(Work to be completed)
List all lines of the data containing the word "first".

Stored data entries
= = =
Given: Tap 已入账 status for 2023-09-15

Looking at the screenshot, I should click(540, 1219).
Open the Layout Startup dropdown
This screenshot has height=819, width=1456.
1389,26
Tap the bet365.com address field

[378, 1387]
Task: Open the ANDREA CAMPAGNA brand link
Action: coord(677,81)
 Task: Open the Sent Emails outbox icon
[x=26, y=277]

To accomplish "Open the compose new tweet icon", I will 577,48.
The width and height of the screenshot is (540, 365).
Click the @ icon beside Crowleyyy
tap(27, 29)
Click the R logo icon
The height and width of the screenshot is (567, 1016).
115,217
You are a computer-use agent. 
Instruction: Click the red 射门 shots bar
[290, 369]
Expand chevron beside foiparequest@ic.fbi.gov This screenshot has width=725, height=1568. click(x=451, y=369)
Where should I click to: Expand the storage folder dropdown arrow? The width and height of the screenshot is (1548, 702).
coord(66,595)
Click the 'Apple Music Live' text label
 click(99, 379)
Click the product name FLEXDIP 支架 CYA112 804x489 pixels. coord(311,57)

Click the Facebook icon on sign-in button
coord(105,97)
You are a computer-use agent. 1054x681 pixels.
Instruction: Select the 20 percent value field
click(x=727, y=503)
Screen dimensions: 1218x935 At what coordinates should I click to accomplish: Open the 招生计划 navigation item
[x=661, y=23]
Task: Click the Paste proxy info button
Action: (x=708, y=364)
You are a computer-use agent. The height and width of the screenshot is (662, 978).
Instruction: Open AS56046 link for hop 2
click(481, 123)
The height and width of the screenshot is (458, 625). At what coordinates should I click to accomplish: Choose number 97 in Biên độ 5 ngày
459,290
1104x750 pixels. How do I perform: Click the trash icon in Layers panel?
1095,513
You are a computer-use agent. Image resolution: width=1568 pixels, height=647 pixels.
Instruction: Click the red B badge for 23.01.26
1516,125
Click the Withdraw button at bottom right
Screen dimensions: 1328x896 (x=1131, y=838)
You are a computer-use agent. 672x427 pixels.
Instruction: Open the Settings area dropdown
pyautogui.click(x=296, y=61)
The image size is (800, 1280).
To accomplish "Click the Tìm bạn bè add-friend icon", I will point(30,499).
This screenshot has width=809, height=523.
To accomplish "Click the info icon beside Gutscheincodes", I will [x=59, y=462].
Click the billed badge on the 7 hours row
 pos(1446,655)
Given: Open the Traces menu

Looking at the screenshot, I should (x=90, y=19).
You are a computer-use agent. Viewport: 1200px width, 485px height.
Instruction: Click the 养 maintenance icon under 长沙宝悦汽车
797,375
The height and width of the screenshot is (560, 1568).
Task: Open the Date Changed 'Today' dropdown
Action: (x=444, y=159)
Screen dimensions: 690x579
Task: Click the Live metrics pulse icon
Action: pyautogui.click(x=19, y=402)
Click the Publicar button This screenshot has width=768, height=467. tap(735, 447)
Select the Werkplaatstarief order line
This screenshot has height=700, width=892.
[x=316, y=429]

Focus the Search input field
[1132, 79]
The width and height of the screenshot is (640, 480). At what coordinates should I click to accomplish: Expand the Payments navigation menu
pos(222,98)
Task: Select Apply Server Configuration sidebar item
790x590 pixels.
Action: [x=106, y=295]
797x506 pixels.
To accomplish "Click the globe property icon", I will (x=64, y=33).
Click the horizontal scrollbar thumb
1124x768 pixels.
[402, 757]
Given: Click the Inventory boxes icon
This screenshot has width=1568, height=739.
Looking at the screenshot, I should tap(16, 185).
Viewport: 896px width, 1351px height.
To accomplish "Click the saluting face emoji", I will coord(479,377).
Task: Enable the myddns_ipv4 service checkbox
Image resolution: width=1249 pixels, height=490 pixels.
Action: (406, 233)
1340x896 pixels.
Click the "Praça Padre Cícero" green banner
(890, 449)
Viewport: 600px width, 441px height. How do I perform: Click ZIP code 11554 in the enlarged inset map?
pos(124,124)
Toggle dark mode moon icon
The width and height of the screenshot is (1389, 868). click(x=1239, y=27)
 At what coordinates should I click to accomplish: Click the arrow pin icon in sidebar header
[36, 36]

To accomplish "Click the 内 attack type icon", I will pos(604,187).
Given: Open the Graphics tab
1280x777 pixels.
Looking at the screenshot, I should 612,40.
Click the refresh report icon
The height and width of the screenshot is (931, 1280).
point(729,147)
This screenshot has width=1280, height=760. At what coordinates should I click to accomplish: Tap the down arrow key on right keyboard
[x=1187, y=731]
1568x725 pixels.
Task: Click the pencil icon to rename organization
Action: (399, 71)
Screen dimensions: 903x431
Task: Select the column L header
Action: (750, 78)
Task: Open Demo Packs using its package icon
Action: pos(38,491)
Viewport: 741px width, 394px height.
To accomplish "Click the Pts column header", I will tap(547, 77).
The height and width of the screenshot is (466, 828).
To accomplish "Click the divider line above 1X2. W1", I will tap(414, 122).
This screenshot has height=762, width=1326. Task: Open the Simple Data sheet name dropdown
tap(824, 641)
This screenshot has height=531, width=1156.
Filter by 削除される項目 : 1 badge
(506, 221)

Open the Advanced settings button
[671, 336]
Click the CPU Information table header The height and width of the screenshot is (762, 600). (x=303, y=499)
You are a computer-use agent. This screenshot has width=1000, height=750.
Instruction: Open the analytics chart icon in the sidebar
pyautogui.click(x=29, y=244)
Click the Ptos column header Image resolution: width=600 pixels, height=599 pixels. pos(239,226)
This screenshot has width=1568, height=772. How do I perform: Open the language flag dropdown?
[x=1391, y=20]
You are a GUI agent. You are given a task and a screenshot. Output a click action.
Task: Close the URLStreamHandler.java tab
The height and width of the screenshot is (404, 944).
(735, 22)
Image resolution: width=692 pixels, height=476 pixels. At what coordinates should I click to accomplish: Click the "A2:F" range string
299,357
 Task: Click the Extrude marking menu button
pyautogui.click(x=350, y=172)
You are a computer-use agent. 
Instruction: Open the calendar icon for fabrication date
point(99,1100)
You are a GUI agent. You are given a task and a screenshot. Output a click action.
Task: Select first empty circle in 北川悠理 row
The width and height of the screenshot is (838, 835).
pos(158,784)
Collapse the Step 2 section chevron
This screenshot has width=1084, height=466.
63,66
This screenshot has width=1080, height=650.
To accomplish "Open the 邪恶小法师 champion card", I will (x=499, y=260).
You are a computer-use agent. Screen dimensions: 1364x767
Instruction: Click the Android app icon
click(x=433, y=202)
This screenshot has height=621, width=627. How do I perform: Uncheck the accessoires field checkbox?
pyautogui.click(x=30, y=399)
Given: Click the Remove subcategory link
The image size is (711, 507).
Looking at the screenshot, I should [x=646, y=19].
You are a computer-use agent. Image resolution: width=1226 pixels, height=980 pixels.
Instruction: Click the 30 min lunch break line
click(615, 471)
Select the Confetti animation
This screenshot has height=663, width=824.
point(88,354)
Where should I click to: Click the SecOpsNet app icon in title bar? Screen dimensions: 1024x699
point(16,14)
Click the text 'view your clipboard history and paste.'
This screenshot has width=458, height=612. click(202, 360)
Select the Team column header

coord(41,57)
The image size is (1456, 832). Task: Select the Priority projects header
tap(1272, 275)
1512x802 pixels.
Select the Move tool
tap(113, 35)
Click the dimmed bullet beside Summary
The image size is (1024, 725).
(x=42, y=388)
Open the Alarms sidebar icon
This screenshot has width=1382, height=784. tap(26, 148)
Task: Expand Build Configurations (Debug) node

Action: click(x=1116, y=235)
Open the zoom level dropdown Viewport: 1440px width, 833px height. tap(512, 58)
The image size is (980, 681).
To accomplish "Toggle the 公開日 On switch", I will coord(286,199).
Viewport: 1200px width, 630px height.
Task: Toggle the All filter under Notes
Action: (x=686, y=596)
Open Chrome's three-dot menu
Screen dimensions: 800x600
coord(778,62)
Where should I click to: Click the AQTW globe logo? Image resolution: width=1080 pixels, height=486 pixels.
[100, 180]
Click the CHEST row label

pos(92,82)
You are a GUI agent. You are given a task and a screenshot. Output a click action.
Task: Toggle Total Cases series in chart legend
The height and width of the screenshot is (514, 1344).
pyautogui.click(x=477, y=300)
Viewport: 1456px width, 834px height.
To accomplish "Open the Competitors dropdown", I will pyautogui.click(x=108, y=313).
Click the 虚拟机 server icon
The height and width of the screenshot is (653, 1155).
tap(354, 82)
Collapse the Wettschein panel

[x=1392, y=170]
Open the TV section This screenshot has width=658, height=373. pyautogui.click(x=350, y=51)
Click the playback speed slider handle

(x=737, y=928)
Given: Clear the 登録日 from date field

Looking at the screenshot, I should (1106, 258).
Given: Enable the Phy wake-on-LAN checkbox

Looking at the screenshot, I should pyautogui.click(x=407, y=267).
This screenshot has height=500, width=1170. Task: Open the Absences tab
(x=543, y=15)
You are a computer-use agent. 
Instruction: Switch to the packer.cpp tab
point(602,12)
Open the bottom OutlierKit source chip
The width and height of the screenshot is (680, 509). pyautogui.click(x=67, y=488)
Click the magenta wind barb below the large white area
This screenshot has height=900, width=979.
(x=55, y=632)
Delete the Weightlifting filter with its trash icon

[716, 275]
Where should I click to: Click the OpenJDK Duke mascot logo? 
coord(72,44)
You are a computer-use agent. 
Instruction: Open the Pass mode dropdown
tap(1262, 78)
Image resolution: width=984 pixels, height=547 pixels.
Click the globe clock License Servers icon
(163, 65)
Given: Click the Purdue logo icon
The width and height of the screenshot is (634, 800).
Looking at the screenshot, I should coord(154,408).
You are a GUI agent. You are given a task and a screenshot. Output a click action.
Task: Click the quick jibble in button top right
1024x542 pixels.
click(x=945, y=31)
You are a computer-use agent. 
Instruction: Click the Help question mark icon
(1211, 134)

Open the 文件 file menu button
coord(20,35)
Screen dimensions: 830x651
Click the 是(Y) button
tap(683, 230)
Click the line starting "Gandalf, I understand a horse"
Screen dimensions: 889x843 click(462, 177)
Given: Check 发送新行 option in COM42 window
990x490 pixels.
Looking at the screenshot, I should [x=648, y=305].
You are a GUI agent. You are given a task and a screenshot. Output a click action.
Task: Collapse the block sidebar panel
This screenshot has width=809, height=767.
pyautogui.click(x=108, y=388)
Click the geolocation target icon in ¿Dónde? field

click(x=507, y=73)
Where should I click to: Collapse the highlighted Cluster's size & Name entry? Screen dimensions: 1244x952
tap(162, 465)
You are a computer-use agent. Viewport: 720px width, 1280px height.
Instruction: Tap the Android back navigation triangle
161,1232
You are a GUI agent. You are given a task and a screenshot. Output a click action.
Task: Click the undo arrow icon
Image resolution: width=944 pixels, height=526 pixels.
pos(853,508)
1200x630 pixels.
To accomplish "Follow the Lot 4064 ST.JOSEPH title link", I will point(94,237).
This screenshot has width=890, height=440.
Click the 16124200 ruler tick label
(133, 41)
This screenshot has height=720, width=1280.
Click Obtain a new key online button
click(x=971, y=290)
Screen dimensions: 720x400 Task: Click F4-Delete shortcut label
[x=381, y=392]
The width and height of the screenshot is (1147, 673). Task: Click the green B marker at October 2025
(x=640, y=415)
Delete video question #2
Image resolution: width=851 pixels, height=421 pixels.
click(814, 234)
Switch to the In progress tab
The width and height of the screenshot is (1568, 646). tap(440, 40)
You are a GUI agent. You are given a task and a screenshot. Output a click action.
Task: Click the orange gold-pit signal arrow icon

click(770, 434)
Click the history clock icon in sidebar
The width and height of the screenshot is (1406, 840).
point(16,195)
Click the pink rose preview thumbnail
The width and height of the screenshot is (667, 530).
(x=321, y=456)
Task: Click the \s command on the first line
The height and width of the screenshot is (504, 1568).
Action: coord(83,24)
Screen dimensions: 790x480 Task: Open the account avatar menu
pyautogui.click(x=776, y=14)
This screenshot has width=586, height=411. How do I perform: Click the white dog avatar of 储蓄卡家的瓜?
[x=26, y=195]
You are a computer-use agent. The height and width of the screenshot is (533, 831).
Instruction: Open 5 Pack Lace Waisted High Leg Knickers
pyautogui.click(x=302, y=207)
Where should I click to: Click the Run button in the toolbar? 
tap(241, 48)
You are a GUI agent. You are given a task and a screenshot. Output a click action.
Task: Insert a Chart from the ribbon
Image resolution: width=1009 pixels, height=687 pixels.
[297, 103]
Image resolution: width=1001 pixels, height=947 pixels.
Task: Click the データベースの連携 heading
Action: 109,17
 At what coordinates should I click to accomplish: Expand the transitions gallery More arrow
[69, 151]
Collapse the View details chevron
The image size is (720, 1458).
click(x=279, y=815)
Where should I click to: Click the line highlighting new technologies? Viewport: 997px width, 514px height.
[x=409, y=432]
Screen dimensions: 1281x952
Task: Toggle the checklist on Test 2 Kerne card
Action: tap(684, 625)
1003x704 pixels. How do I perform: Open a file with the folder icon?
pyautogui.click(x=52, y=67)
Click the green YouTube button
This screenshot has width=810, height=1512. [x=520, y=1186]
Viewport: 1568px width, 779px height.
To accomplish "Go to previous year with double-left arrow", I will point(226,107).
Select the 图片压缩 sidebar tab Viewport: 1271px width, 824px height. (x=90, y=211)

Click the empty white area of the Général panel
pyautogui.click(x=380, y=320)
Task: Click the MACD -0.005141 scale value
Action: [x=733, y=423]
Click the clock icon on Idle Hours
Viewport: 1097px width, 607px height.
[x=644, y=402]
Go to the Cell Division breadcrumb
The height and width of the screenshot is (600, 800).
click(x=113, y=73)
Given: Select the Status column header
= = =
(Solved exercise)
Task: Select first empty circle in 北川悠理 row
Task: Click the \s command on the first line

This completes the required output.